• **Material for this exercise**:
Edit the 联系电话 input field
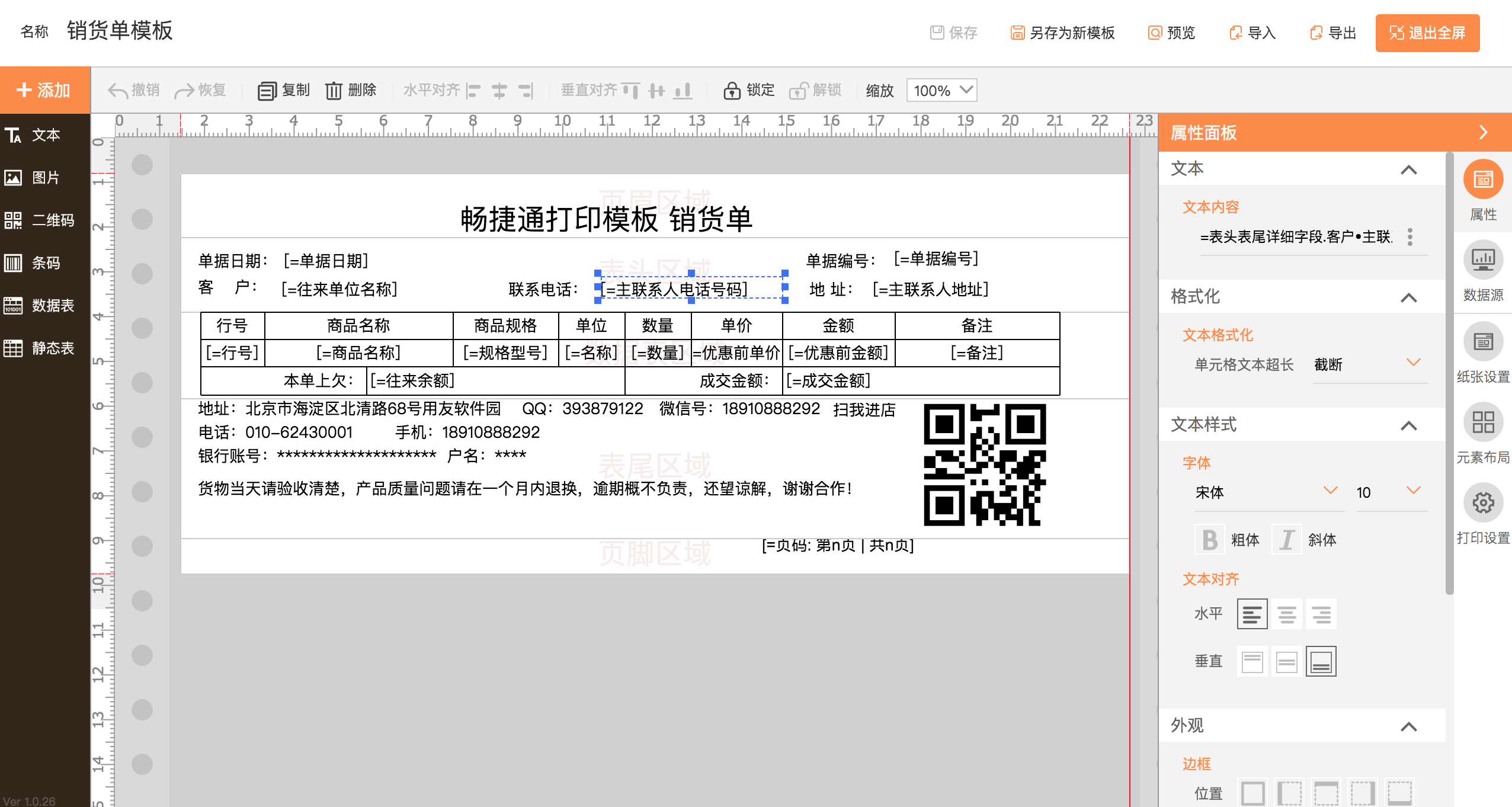pos(690,289)
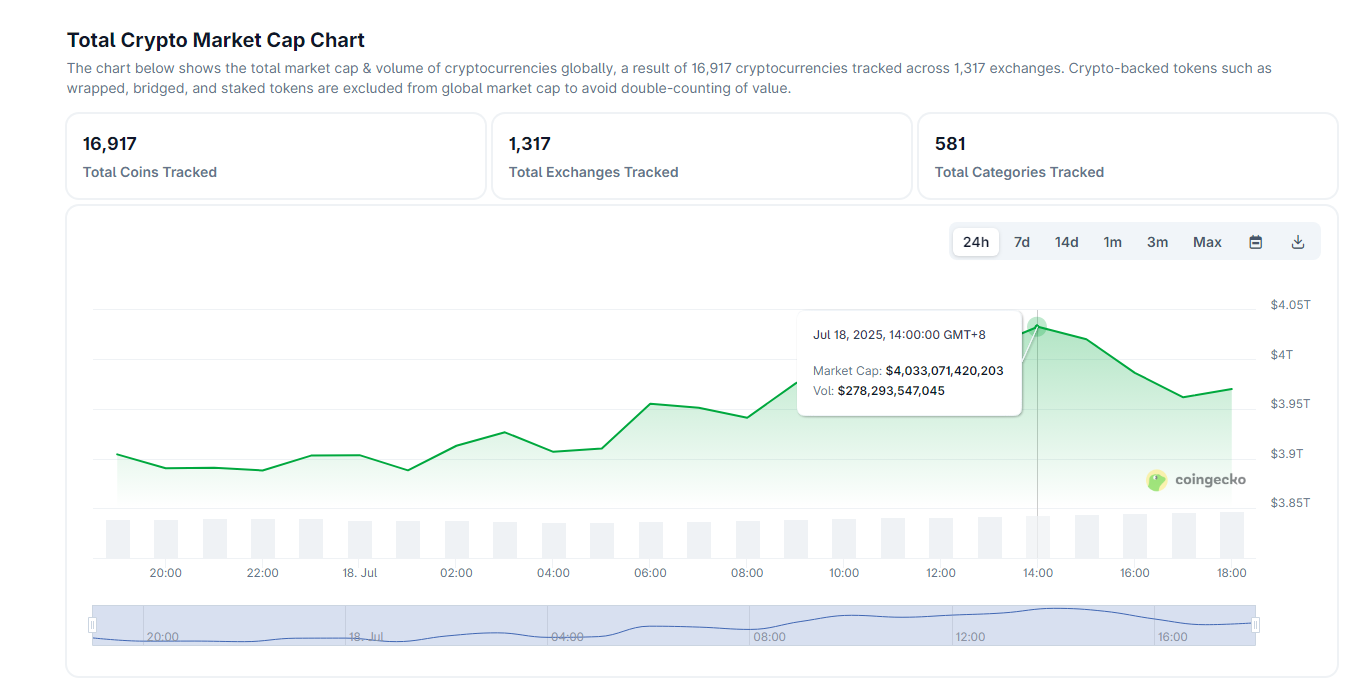1364x684 pixels.
Task: Click the right navigator range handle
Action: (1255, 625)
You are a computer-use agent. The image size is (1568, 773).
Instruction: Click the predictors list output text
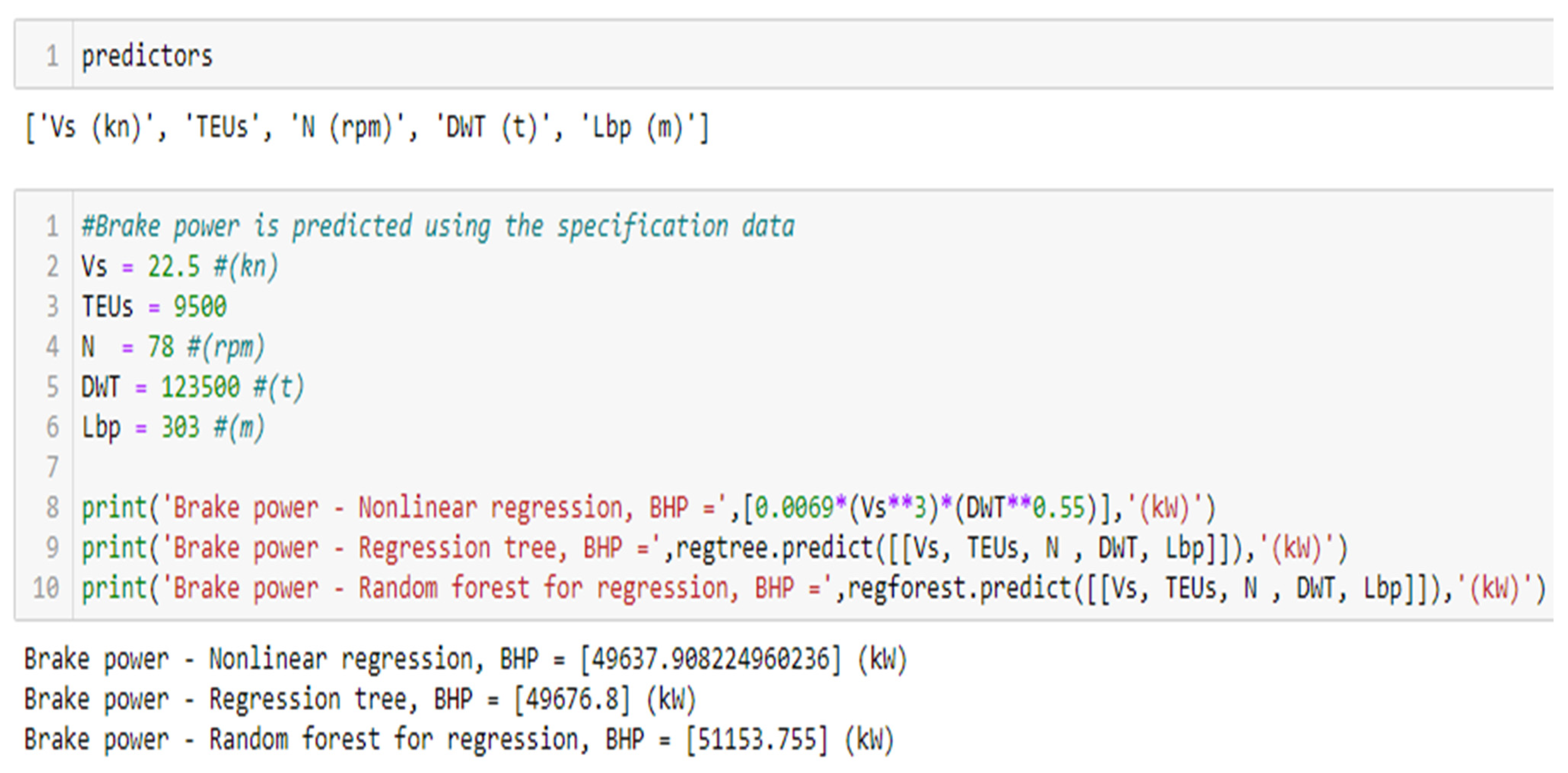coord(366,129)
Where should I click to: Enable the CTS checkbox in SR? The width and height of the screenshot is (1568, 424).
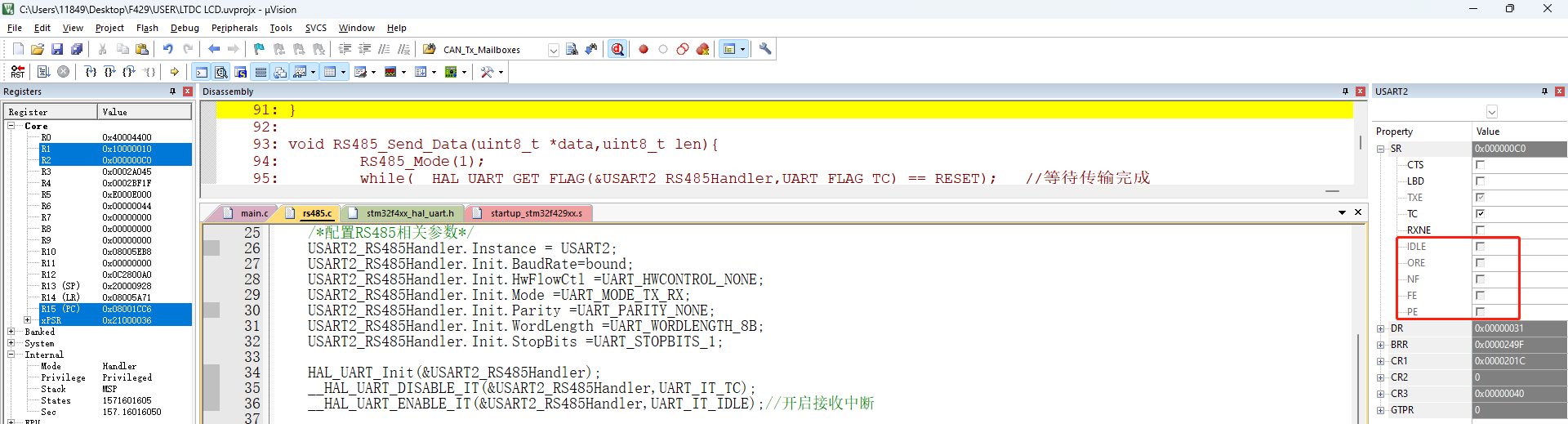click(1480, 164)
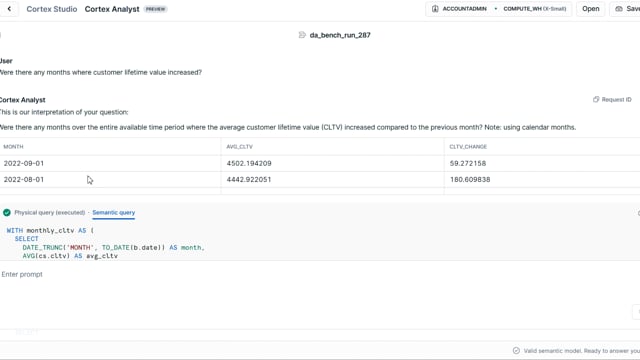Open the COMPUTE_WH warehouse dropdown
Screen dimensions: 640x360
535,9
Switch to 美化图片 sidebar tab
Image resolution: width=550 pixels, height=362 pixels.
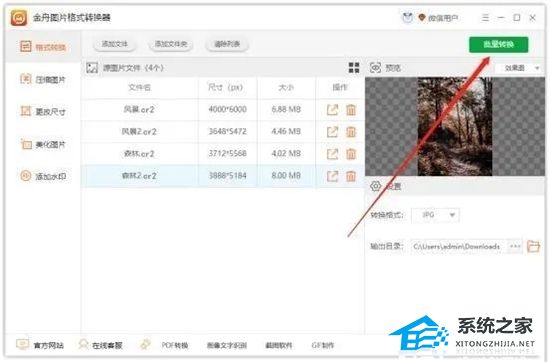(x=43, y=144)
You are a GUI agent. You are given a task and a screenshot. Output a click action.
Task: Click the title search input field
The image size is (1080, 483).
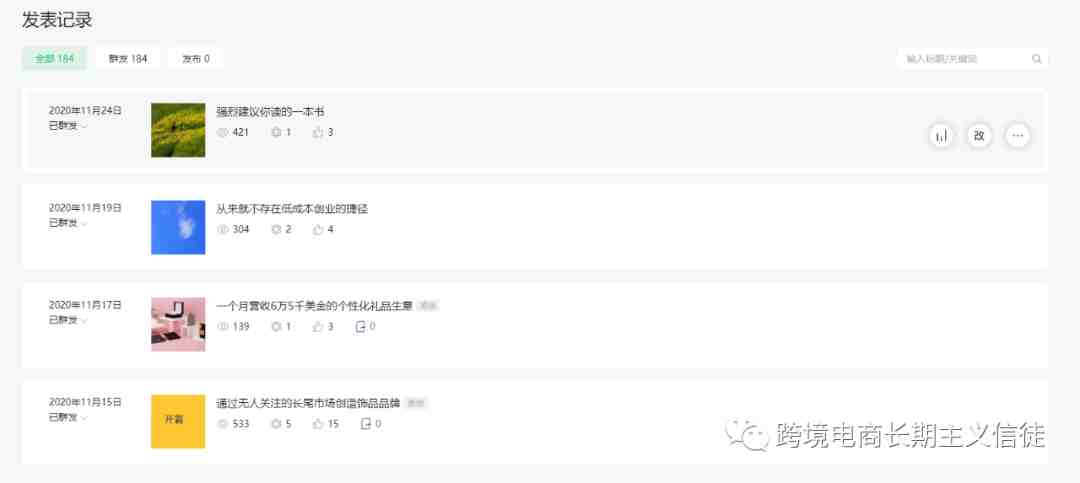tap(964, 59)
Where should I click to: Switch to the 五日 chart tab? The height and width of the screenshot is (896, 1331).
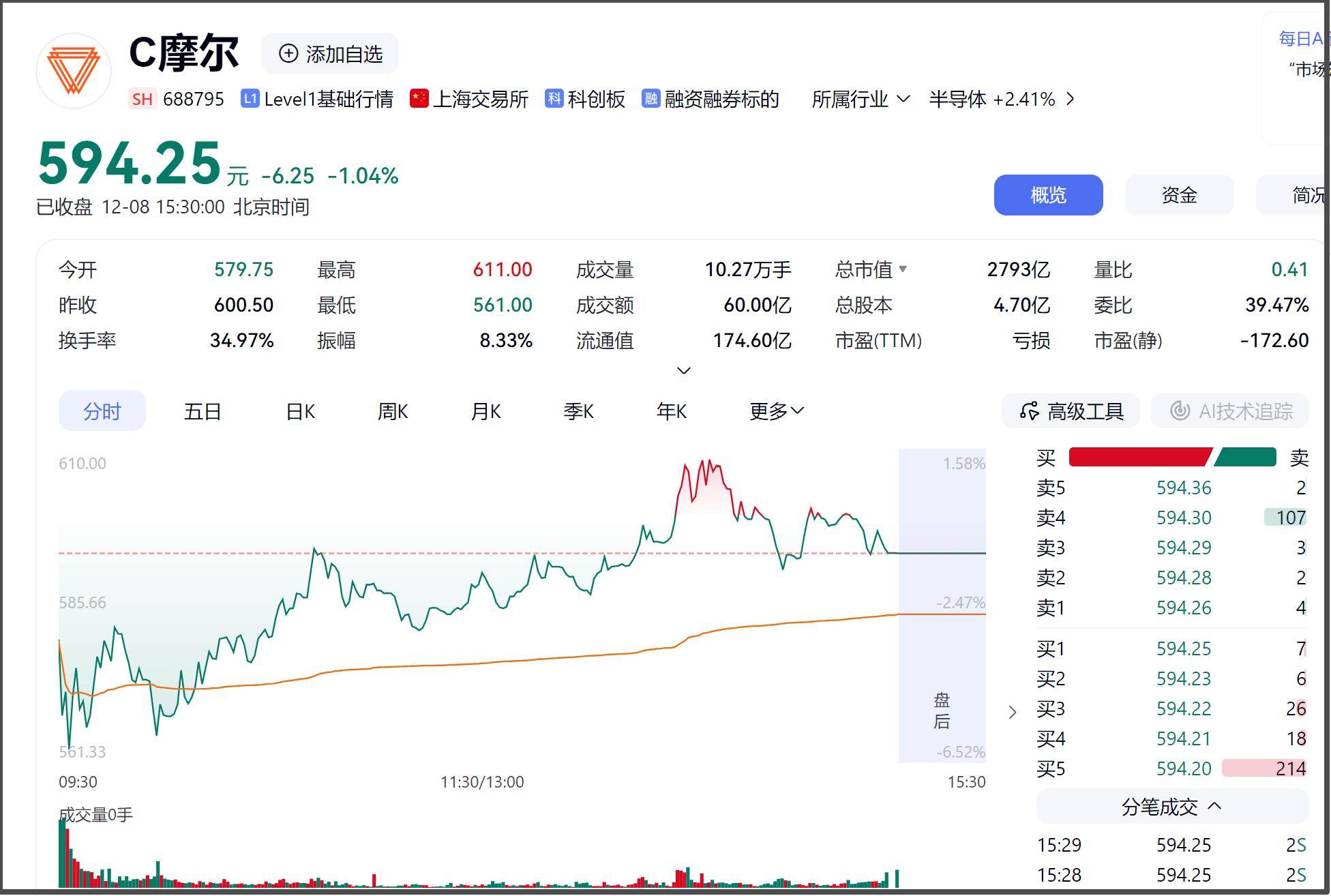203,411
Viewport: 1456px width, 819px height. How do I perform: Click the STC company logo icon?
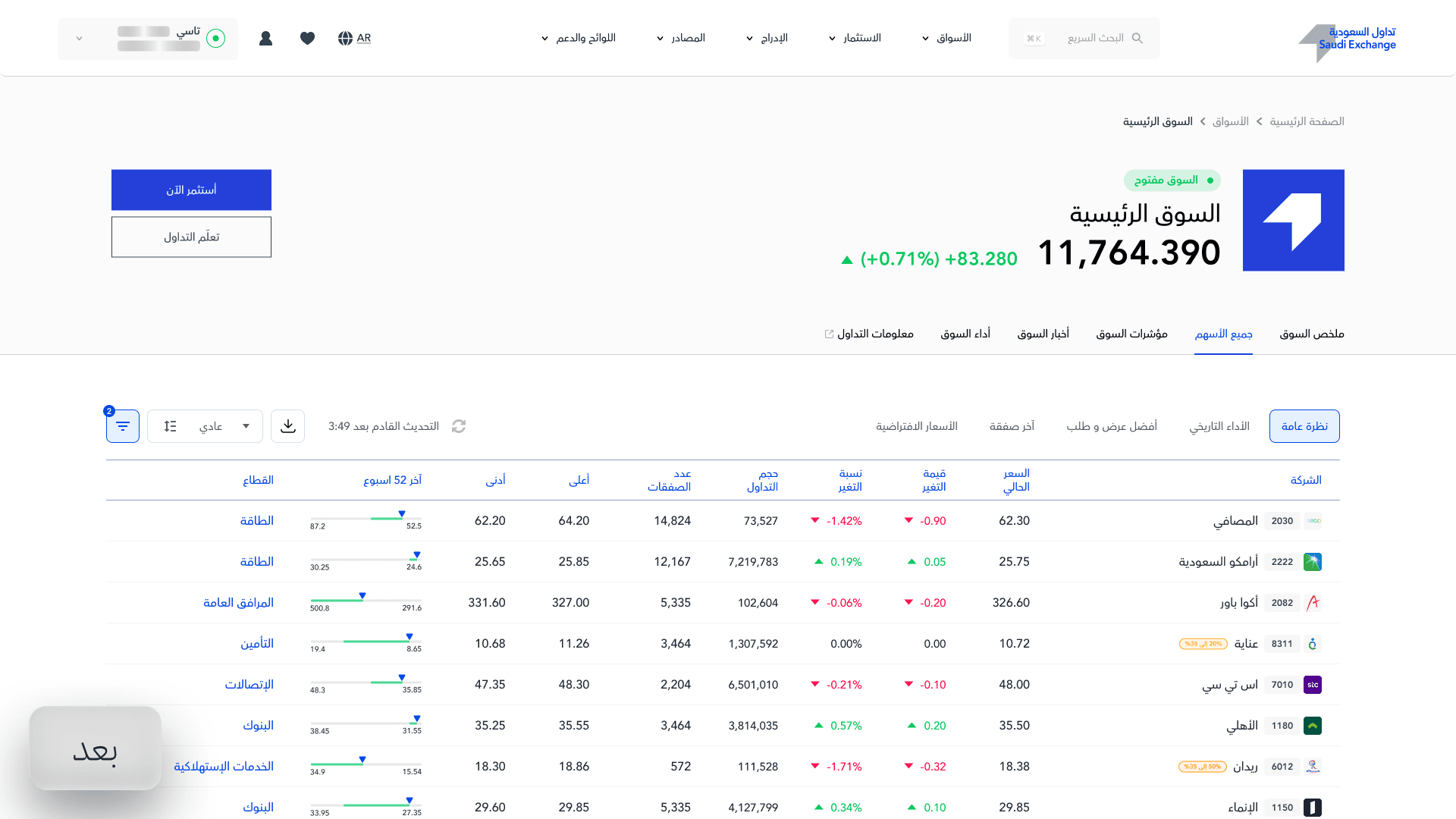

• **Written exercise**: Give all of the material again with "screenshot" changed to "screen capture" everywhere and nothing else altered. Leave the pictures out.

• **The completed task**:
Edit the 联系电话 input field
pos(690,289)
1364x684 pixels.
Task: Click the right navigator range handle
Action: (1255, 625)
You are a computer-use agent. The image size is (1568, 773).
Instruction: Click the predictors list output text
coord(366,129)
Where should I click to: Enable the CTS checkbox in SR? The width and height of the screen capture is (1568, 424).
click(1480, 164)
Open the COMPUTE_WH warehouse dropdown
Screen dimensions: 640x360
535,9
Switch to 美化图片 sidebar tab
Image resolution: width=550 pixels, height=362 pixels.
(x=43, y=144)
You are a GUI agent. You are given a task and a screen capture. Output a click action.
Task: Click the title search input field
The image size is (1080, 483).
tap(964, 59)
Where should I click to: Switch to the 五日 chart tab? The height and width of the screen capture is (896, 1331).
203,411
Viewport: 1456px width, 819px height. How do I perform: Click the STC company logo icon?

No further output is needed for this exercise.